## TEXTE FOURNI
A l’époque de l’immédiateté et de l’hyper-connectivité, cette histoire est une ode à la « slow-communication », une démonstration un rien nostalgique de ce qu’un lien épistolaire au long cours peut avoir d’unique et d’irremplaçable dans la relation entre les êtres : la décantation de nos actes et de nos sentiments au travers de leur mise en écriture, le temps de réflexion qu’autorise et exige l’échange des réponses, ainsi que l’intimité libératrice de ces moments exclusifs et privilégiés que prennent deux personnes l’une pour l’autre, n’ont en effet d’équivalents, ni dans les contacts présentiels, ni dans le jeu de ping-pong des messages numériques.

Données de pointage des cibles:
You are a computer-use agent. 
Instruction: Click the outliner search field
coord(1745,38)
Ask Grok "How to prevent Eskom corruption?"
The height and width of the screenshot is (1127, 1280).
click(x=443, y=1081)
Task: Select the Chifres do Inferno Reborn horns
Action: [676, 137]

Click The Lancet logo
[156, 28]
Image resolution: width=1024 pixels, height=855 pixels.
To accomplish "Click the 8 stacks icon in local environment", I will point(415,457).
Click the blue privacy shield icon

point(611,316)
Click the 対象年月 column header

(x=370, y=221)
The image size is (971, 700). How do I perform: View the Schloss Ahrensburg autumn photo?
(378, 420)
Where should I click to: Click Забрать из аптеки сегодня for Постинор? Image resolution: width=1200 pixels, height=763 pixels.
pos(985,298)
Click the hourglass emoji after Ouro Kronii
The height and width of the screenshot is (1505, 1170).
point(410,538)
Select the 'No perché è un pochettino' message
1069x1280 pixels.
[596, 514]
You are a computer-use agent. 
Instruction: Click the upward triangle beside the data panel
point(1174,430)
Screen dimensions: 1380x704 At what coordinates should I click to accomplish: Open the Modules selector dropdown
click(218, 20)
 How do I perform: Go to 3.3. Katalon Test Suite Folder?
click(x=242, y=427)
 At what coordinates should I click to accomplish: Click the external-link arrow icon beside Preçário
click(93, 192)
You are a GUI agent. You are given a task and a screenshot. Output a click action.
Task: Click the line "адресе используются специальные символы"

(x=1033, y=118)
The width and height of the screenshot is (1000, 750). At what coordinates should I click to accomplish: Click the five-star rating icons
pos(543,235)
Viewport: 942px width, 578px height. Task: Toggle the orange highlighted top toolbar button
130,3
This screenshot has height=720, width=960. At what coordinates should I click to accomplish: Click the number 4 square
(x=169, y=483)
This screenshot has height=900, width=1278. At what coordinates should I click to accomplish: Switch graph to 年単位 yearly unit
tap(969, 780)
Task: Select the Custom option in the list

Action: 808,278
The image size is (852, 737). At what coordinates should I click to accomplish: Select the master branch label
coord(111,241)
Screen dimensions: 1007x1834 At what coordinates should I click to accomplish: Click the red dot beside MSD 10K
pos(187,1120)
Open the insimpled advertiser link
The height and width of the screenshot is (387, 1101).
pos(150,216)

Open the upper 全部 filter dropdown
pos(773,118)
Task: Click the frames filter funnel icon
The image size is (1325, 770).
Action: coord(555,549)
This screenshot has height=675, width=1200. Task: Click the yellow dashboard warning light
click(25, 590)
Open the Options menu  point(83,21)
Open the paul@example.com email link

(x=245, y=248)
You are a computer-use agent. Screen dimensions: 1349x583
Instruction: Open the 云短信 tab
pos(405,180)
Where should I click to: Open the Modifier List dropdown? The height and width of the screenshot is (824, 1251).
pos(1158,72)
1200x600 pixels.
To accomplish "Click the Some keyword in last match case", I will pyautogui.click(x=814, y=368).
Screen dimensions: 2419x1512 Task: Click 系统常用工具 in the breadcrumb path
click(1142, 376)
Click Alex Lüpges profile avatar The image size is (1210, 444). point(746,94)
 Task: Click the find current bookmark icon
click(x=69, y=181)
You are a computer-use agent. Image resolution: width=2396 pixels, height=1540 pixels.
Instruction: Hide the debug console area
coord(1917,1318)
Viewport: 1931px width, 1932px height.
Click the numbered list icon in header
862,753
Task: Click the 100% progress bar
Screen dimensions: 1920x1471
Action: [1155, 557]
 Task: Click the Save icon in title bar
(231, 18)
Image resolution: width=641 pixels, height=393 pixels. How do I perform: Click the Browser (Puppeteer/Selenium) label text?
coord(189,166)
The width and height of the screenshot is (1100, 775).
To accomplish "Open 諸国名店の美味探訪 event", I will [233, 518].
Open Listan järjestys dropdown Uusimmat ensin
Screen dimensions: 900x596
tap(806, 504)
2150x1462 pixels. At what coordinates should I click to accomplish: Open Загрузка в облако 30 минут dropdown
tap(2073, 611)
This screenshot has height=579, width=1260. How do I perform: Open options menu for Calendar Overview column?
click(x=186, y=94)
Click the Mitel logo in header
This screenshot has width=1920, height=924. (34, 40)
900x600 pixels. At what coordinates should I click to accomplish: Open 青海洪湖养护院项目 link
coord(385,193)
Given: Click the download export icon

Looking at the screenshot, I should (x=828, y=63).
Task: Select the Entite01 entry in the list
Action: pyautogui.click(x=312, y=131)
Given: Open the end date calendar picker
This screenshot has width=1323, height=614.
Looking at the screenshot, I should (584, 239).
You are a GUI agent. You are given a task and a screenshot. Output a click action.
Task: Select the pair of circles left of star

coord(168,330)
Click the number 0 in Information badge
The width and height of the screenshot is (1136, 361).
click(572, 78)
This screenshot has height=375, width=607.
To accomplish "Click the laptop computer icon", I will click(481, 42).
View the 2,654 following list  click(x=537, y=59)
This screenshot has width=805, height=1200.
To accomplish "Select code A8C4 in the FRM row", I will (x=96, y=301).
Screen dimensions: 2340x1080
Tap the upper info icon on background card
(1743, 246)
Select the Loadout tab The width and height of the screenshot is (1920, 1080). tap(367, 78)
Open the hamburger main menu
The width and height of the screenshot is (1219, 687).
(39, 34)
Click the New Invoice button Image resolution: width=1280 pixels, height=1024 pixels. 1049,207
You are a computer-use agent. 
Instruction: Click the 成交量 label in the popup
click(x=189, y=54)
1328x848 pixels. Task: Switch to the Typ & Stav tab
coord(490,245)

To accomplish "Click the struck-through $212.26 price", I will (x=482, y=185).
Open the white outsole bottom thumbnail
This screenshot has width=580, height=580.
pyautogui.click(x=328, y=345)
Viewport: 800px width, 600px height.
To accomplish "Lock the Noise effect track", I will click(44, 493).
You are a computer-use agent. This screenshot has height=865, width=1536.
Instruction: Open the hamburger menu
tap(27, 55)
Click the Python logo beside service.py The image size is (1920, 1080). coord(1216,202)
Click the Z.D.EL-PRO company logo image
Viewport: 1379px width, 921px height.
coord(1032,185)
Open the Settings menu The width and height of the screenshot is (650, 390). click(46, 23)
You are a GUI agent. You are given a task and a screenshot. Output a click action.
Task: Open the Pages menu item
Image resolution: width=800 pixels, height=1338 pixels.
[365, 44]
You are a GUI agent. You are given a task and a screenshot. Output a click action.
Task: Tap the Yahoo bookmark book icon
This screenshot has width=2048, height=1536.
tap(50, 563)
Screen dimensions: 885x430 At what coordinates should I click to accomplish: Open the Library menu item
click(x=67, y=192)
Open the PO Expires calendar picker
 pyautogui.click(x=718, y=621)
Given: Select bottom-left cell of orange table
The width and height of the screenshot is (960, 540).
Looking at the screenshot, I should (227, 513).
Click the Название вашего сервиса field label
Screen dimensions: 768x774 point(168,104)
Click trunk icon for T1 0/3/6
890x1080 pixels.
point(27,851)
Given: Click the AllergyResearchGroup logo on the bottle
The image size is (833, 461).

## CONSIGNES DE L'EXERCICE
a. Renvoyez sans la moindre modification le passage du texte fourni allant de "A l’époque de" jusqu'à "des messages numériques.".
b. D'après le texte fourni, qu'est-ce qui rend un lien épistolaire au long cours unique et irremplaçable ? Répondez en une à trois phrases, s'il vous plaît.
Ces lignes n'ont aucun rôle dans ce travail.

## CORRIGÉ DE L'EXERCICE
a.
A l’époque de l’immédiateté et de l’hyper-connectivité, cette histoire est une ode à la « slow-communication », une démonstration un rien nostalgique de ce qu’un lien épistolaire au long cours peut avoir d’unique et d’irremplaçable dans la relation entre les êtres : la décantation de nos actes et de nos sentiments au travers de leur mise en écriture, le temps de réflexion qu’autorise et exige l’échange des réponses, ainsi que l’intimité libératrice de ces moments exclusifs et privilégiés que prennent deux personnes l’une pour l’autre, n’ont en effet d’équivalents, ni dans les contacts présentiels, ni dans le jeu de ping-pong des messages numériques.

b. Ce lien permet la décantation de nos actes et de nos sentiments grâce à leur mise en écriture. Il offre aussi le temps de réflexion qu'autorise et exige l'échange des réponses, ainsi que l'intimité libératrice de moments exclusifs que deux personnes prennent l'une pour l'autre. Ces qualités n'ont d'équivalent ni dans les contacts présentiels ni dans le jeu de ping-pong des messages numériques.